Chapter 8: Continuity of Care and Hospital Admitting

In this chapter:

Authority

Section 330(k)(3)(A) and 330(k)(3)(L) of the PHS Act; and 42 CFR 51.c.303(a) and 42 CFR 56.303(a)

Requirements

  • The health center must provide the required primary health services of the center promptly and in a manner which will assure continuity of service to patients within the center's catchment area (service area).
  • The health center must develop an ongoing referral relationship with one or more hospitals.

Demonstrating Compliance

A health center would demonstrate compliance with these requirements by fulfilling all of the following:

  1. The health center has documentation of:

    • Health center provider1 hospital admitting privileges (for example, provider employment contracts or other files indicate the provider(s) has admitting privileges at one or more hospitals); and/or
    • Formal arrangements between the health center and one or more hospitals or entities (for example, hospitalists, obstetrics hospitalist practices) for the purposes of hospital admission of health center patients.
  2. The health center has internal operating procedures and, if applicable, related provisions in its formal arrangements with non-health center provider(s) or entity(ies) that address the following areas for patients who are hospitalized as inpatients or who visit a hospital’s emergency department (ED):2
    • Receipt and recording of medical information related to the hospital or ED visit, such as discharge follow-up instructions and laboratory, radiology, or other results; and
    • Follow-up actions by health center staff, when appropriate.
  3. The health center follows its operating procedures and formal arrangements as documented by:
    • Receipt and recording of medical information related to the hospital or ED visit, such as discharge follow-up instructions and laboratory, radiology, or other results; and
    • Evidence of follow-up actions taken by health center staff based on the information received, when appropriate.

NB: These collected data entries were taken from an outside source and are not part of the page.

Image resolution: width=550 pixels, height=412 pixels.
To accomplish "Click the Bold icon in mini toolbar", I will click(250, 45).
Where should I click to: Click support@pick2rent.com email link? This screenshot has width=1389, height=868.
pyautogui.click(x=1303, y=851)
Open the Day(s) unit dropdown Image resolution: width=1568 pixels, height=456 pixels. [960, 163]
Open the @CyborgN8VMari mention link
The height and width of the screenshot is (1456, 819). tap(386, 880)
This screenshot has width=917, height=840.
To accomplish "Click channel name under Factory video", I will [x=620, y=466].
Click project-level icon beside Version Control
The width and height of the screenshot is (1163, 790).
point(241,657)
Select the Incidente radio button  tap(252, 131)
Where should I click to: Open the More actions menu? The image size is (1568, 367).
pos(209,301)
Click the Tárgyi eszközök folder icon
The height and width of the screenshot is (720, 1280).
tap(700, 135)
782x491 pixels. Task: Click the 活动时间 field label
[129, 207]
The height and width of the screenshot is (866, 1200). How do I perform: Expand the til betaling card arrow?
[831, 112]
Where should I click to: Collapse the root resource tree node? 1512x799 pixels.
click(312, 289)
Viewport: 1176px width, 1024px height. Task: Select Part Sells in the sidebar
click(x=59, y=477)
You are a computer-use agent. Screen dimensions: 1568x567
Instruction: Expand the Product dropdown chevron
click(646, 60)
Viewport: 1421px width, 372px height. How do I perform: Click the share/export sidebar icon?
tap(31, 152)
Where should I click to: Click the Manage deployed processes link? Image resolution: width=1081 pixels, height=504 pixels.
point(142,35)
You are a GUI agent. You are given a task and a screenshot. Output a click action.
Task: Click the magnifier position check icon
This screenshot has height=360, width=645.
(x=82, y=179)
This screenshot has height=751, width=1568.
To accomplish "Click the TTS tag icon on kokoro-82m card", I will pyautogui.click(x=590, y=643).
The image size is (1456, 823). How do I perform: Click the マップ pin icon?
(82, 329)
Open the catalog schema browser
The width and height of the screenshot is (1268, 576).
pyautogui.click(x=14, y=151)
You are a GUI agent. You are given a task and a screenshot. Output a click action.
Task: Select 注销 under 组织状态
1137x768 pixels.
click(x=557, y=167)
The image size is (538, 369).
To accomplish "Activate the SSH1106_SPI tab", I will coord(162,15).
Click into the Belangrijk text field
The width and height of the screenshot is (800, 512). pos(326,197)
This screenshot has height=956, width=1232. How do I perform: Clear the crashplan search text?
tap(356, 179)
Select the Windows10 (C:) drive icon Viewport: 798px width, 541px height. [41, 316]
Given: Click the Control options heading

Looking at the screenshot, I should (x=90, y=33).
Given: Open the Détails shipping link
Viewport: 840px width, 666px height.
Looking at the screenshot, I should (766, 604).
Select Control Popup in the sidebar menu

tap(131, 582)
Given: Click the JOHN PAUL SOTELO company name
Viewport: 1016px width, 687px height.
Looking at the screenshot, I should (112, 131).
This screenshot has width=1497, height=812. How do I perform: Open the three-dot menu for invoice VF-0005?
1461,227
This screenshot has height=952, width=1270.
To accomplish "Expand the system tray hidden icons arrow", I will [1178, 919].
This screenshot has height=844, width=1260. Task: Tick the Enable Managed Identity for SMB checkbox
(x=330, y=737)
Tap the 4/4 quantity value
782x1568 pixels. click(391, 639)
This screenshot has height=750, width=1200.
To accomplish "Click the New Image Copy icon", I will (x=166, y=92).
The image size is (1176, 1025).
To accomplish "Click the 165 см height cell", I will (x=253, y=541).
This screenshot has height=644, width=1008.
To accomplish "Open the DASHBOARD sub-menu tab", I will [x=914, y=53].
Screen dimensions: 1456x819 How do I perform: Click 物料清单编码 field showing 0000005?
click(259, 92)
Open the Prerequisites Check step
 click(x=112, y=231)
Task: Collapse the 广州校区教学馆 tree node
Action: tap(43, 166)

The following points describe areas where health centers have discretion with respect to decision-making or that may be useful for health centers to consider when implementing these requirements:

  • The health center determines the number and type(s) of hospitals with which its providers will have admitting arrangements based on the services included in the HRSA-approved scope of project (Form 5A: Services Provided), the patient population served, and the service area.
  • The health center determines whether the most appropriate means for hospital admitting is to use its own providers, have arrangements with non-health center providers, or both.
  • The health center determines the most appropriate formats and mechanisms for discharge planning and tracking (for example, use of community-wide shared electronic health record, patient hospitalization tracking log).

Footnotes

1. In addition to physicians, various provider types may have admitting privileges, if applicable, based on scope of practice in their State (for example, Nurse Practitioners, Certified Nurse Midwives).

2. Health center patients may be admitted to a hospital setting through a variety of means (for example, a visit to the Emergency Department (ED) may lead to an inpatient hospital admission, or a health center patient may be directly admitted to a unit of the hospital, such as labor and delivery).